Attorney Jessica J. González, VP of Strategy at Free Press, said the Third Circuit may have blocked changes in four separate rulings over the years, but that’s simply because successive FCC chairs have tried to gut the “essential limits” on who owns radio and TV. “The court also ordered the agency to do the job it’s long refused to do: weigh all of the evidence showing the effects of media consolidation on ownership opportunities for women and people of color” she said. “Shamefully, instead of facing that task, Chairman Pai instead is pulling out his bag of legal tricks and procedural posturing to avoid having to conduct this analysis.”

But the FCC said the advocacy groups are missing the reality in front of them. “Over the last 15 years, while the media marketplace has changed dramatically, the same Third Circuit panel has repeatedly prevented the FCC from modernizing its ownership rules, including the newspaper-broadcast cross-ownership rule that dates back to 1975,” said an agency spokesperson. “We hope that the full Third Circuit will agree to hear this case and finally allow the FCC to update these rules for the digital age.”

Broadcasters Side With FCC

The FCC’s decision to appeal has the support of the National Association of Broadcasters and five radio and television companies, which filed a joint petition with the Third Circuit supporting a review of the September decision. The broadcasters said the court has created its own obligation that the FCC examines ownership diversity, displacing the federal law with a competition-based command. “Congress specifically instructed the FCC to analyze competition—not minority and female ownership,” they argued.
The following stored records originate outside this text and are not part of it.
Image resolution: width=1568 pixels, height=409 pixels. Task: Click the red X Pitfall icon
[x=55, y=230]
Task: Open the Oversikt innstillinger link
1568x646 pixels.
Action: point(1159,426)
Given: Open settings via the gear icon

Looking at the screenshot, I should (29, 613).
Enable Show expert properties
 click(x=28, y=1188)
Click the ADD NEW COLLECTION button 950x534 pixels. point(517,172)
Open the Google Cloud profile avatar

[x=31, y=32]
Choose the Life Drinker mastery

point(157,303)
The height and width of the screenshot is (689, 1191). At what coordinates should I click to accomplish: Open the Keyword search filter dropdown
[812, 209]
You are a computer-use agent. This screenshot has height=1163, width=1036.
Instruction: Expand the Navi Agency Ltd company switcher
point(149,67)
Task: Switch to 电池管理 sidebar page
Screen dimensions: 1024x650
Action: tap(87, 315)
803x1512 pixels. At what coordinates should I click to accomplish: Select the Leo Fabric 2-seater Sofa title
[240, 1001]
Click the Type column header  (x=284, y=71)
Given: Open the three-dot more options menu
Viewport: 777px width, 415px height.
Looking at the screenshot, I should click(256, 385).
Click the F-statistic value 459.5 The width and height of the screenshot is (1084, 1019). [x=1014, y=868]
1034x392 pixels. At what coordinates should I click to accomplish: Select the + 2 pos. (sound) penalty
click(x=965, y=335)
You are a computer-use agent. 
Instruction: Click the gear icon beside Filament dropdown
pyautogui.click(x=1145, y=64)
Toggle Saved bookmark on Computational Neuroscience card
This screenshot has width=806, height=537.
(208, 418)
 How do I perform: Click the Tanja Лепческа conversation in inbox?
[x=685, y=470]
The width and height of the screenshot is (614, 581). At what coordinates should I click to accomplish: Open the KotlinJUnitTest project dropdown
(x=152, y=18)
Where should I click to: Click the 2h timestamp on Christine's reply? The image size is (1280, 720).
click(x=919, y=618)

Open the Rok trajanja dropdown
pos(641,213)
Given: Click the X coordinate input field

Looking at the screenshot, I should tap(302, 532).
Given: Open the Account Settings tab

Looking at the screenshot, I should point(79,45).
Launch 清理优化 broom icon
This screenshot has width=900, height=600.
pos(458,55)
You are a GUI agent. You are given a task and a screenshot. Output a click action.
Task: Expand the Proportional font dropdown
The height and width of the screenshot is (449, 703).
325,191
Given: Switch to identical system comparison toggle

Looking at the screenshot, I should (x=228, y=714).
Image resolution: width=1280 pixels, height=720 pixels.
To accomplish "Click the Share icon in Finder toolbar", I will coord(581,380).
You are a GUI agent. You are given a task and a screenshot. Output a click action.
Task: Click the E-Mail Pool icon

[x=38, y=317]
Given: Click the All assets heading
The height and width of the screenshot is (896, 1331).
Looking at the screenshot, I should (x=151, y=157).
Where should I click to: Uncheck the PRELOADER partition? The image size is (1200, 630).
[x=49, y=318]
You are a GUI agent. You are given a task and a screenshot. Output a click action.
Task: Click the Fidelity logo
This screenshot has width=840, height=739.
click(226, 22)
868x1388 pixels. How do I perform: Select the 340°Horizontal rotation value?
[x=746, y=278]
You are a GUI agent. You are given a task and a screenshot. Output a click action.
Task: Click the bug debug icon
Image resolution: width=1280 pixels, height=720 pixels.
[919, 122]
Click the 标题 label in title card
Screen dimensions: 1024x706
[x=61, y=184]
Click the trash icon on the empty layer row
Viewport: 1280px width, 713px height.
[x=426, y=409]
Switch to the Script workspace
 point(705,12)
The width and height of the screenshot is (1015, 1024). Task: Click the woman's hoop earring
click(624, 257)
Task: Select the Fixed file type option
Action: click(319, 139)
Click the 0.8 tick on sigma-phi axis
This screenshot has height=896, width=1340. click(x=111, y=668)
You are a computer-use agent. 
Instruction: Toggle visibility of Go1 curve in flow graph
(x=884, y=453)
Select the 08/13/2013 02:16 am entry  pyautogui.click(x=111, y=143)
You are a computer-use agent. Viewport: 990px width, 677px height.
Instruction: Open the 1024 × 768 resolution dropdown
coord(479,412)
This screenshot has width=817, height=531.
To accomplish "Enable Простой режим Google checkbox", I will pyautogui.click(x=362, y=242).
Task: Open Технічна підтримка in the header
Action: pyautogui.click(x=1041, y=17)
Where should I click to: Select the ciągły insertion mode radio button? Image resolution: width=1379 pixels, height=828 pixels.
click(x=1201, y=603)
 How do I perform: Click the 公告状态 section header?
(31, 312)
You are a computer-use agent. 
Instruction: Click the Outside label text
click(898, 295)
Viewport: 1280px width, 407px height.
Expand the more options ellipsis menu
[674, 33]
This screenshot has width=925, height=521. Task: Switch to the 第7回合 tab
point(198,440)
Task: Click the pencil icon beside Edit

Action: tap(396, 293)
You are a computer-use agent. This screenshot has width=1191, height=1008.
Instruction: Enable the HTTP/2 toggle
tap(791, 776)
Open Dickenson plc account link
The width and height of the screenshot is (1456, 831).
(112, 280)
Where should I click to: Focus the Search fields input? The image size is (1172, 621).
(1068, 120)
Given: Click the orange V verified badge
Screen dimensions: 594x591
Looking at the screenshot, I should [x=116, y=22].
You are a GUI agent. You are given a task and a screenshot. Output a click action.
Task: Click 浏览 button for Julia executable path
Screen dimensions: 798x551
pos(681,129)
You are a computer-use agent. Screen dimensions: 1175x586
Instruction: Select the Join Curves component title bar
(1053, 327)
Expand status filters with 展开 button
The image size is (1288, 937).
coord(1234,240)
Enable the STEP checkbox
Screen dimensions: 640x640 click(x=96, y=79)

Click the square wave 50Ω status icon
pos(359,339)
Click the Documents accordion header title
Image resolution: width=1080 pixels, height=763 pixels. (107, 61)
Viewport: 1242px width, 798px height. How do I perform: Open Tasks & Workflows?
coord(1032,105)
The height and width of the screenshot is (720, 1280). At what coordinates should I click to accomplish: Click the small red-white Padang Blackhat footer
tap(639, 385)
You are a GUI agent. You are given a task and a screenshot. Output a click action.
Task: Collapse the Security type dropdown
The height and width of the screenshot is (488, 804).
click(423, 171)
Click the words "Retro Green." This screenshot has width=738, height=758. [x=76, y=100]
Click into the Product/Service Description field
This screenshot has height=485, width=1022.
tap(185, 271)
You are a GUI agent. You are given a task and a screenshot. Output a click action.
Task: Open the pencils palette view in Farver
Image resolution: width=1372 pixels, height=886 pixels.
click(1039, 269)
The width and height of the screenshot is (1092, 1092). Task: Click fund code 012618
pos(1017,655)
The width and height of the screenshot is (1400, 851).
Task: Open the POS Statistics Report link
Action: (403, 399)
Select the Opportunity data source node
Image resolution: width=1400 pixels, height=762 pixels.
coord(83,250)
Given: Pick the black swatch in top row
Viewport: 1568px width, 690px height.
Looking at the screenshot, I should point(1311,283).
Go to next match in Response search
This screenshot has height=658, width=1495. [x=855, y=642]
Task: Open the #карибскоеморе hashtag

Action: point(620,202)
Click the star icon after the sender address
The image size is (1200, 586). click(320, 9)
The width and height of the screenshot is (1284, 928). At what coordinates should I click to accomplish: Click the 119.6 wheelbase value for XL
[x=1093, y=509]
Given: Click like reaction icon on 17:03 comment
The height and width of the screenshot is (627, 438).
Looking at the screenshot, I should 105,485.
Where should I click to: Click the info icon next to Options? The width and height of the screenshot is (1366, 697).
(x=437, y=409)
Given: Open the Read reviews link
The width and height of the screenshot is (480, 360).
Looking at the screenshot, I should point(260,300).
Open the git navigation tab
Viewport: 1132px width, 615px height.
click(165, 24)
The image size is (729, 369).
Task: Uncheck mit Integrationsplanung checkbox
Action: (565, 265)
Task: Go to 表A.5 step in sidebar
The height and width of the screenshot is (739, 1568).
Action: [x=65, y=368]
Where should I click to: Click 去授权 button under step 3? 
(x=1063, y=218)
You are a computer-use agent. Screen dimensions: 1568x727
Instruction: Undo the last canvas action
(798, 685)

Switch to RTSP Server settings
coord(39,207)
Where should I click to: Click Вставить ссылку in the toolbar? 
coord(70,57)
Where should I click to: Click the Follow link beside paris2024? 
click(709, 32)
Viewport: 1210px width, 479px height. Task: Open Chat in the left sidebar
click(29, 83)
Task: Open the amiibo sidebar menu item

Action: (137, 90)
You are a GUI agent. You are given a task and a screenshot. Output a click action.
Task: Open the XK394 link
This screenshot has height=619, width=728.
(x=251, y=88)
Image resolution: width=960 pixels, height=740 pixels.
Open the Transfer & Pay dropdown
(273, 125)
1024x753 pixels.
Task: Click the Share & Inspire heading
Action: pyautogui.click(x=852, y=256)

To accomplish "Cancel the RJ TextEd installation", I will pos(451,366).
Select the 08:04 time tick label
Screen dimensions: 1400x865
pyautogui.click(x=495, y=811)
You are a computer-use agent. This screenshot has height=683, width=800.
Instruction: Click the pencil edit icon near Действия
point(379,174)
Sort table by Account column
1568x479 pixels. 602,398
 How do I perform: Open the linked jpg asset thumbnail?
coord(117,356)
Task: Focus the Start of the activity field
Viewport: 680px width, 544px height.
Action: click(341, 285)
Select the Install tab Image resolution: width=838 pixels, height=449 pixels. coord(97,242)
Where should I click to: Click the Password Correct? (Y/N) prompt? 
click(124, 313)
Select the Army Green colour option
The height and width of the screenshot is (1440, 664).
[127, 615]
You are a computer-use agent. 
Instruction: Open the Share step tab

The broadcasters also said the court decision was “vastly overbroad and unjustified” since it vacated the FCC’s changes in their entirety, even though the judges said there was only one flaw in the agency analysis focused on minority and female ownership. Broadcasters said that has “nothing to do” with the overall changes, much less the creation of a radio incubator program. “The panel’s remedy in this case is vastly overbroad and inconsistent with the more precise approach taken by other circuits,” said the group, which in addition to the NAB also includes Bonneville, Connoisseur Media, Nexstar, News Corp., and Sinclair Broadcast Group.